BEGIN Information shown

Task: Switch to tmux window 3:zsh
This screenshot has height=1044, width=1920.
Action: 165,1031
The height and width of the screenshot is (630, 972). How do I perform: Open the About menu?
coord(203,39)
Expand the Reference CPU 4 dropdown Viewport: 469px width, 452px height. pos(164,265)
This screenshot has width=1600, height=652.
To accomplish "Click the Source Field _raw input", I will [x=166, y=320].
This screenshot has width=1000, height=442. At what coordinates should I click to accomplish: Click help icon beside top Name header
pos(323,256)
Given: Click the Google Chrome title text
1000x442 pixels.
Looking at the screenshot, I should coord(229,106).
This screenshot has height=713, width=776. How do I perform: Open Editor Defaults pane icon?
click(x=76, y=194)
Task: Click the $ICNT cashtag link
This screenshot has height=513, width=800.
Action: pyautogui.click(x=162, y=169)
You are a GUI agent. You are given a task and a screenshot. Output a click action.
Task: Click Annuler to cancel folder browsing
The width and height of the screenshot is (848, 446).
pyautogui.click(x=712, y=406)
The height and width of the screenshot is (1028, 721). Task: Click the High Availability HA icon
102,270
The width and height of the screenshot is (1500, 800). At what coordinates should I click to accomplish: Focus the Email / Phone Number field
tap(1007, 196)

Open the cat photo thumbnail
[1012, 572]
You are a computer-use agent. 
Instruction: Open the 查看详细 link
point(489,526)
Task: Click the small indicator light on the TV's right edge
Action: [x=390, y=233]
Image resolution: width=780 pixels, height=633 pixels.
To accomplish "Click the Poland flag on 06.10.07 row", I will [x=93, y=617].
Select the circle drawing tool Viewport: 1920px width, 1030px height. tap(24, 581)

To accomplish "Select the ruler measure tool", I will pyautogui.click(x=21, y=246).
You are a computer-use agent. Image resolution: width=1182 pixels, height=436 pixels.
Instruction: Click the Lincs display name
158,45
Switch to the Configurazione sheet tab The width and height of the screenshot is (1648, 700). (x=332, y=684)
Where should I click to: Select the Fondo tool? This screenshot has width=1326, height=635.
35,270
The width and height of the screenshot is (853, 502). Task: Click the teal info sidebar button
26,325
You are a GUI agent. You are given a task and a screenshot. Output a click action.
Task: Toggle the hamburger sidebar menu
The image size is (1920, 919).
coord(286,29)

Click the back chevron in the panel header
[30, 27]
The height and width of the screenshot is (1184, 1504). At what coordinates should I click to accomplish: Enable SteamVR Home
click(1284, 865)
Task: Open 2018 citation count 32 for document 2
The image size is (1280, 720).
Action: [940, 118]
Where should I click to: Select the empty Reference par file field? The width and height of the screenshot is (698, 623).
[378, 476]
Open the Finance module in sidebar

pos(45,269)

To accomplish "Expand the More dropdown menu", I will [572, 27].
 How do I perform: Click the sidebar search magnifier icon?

END Information shown

▸ Goal of the exercise
Please give an exact copy of every entry.

▸ Result of the exercise
Task: Switch to tmux window 3:zsh
This screenshot has height=1044, width=1920.
Action: 165,1031
The height and width of the screenshot is (630, 972). How do I perform: Open the About menu?
coord(203,39)
Expand the Reference CPU 4 dropdown Viewport: 469px width, 452px height. pos(164,265)
This screenshot has width=1600, height=652.
To accomplish "Click the Source Field _raw input", I will [x=166, y=320].
This screenshot has width=1000, height=442. At what coordinates should I click to accomplish: Click help icon beside top Name header
pos(323,256)
Given: Click the Google Chrome title text
1000x442 pixels.
Looking at the screenshot, I should coord(229,106).
This screenshot has height=713, width=776. How do I perform: Open Editor Defaults pane icon?
click(x=76, y=194)
Task: Click the $ICNT cashtag link
This screenshot has height=513, width=800.
Action: pyautogui.click(x=162, y=169)
You are a GUI agent. You are given a task and a screenshot. Output a click action.
Task: Click Annuler to cancel folder browsing
The width and height of the screenshot is (848, 446).
pyautogui.click(x=712, y=406)
The height and width of the screenshot is (1028, 721). Task: Click the High Availability HA icon
102,270
The width and height of the screenshot is (1500, 800). At what coordinates should I click to accomplish: Focus the Email / Phone Number field
tap(1007, 196)

Open the cat photo thumbnail
[1012, 572]
You are a computer-use agent. 
Instruction: Open the 查看详细 link
point(489,526)
Task: Click the small indicator light on the TV's right edge
Action: [x=390, y=233]
Image resolution: width=780 pixels, height=633 pixels.
To accomplish "Click the Poland flag on 06.10.07 row", I will [x=93, y=617].
Select the circle drawing tool Viewport: 1920px width, 1030px height. tap(24, 581)

To accomplish "Select the ruler measure tool", I will pyautogui.click(x=21, y=246).
You are a computer-use agent. Image resolution: width=1182 pixels, height=436 pixels.
Instruction: Click the Lincs display name
158,45
Switch to the Configurazione sheet tab The width and height of the screenshot is (1648, 700). (x=332, y=684)
Where should I click to: Select the Fondo tool? This screenshot has width=1326, height=635.
35,270
The width and height of the screenshot is (853, 502). Task: Click the teal info sidebar button
26,325
You are a GUI agent. You are given a task and a screenshot. Output a click action.
Task: Toggle the hamburger sidebar menu
The image size is (1920, 919).
coord(286,29)

Click the back chevron in the panel header
[30, 27]
The height and width of the screenshot is (1184, 1504). At what coordinates should I click to accomplish: Enable SteamVR Home
click(1284, 865)
Task: Open 2018 citation count 32 for document 2
The image size is (1280, 720).
Action: [940, 118]
Where should I click to: Select the empty Reference par file field? The width and height of the screenshot is (698, 623).
[378, 476]
Open the Finance module in sidebar

pos(45,269)

To accomplish "Expand the More dropdown menu", I will [572, 27].
 How do I perform: Click the sidebar search magnifier icon?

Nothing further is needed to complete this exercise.